‘In theory but not in practice’

Those are two keys words in federal open records law, as Hillary Clinton was apparently using a personal email server while conducting the nation’s business as secretary of state. According to this story from the Associated Press, Clinton retains ownership of the emails that are on her personal account, even though they should be subject to the Freedom of Information Act:

In theory but not in practice, Clinton’s official emails would be accessible to anyone who requested copies under the U.S. Freedom of Information Act. Under the law, citizens and foreigners can compel the government to turn over copies of federal records for zero or little cost. Since Clinton effectively retained control over emails in her private account even after she resigned in 2013, the government would have to negotiate with Clinton to turn over messages it can’t already retrieve from the inboxes of federal employees she emailed.

The AP has waited more than a year under the open records law for the State Department to turn over some emails covering Clinton’s tenure as the nation’s top diplomat, although the agency has never suggested that it didn’t possess all her emails.

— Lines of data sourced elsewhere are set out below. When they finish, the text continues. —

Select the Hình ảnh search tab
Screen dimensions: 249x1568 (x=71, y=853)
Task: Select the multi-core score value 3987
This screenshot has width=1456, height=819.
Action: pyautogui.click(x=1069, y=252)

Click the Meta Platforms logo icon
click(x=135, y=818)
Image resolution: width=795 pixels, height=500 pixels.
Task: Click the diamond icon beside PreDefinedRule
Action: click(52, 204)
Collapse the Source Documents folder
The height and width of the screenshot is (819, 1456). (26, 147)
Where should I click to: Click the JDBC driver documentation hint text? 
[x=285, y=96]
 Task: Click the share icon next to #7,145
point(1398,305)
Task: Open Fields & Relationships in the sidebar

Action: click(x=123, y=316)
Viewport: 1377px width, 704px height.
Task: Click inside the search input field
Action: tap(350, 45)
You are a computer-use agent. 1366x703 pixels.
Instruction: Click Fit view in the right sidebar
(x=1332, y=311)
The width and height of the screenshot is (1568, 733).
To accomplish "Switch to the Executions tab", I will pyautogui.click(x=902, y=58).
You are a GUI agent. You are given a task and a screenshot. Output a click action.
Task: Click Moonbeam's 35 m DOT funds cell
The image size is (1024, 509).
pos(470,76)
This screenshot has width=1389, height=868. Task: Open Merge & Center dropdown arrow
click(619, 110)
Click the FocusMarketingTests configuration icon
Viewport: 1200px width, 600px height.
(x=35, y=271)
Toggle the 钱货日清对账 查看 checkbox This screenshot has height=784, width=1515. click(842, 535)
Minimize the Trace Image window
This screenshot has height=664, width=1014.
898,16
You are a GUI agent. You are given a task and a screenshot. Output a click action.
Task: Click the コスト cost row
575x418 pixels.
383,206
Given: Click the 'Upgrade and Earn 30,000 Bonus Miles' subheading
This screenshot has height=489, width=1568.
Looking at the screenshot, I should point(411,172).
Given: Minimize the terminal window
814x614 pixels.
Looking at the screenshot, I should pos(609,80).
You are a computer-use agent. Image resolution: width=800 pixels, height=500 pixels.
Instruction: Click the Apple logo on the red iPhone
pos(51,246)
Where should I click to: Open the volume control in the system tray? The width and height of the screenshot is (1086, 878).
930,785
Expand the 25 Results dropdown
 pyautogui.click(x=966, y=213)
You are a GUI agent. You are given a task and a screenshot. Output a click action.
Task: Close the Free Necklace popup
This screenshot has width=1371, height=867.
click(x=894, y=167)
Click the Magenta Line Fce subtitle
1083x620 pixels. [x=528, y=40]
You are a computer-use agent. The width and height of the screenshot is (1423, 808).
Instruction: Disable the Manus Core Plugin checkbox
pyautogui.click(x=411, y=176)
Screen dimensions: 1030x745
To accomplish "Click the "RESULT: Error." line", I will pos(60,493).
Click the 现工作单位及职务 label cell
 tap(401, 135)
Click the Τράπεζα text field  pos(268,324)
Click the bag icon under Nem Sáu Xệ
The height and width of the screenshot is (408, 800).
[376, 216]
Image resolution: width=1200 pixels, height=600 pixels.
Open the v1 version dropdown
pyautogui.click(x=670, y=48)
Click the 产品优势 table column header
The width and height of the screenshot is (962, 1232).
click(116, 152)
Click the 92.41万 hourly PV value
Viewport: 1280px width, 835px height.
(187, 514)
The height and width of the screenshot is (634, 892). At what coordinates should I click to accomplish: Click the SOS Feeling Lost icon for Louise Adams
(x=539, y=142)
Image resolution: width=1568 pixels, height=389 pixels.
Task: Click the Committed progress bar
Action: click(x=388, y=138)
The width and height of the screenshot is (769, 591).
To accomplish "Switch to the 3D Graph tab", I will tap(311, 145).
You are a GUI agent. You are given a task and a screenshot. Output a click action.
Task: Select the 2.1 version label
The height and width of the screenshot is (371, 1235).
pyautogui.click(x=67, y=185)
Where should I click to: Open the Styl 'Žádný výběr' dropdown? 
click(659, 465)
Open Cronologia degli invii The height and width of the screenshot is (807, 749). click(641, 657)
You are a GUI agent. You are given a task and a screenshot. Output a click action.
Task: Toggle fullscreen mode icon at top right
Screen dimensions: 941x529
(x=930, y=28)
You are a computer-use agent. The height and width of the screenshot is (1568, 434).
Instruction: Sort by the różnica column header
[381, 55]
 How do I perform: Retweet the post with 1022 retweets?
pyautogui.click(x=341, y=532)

As the AP report also mentions, President Barack Obama signed a bill into law last year that prohibited government officials from using private email accounts to conduct business “unless they retain copies of messages in their official account or forward copies to their government accounts within 20 days.” Although the measure didn’t actually become law until after Clinton left office, this seems to beg the question: Why were government officials allowed to use private email accounts for work in the first place? It shouldn’t matter if a government official claims to be forwarding all business emails to a public account from a private email address. This provides too many opportunities for abuse. Federal employees and officials should have been conducting public business with government email accounts the whole time. The Internet is not exactly a new thing. Where was this legislation 20 years ago?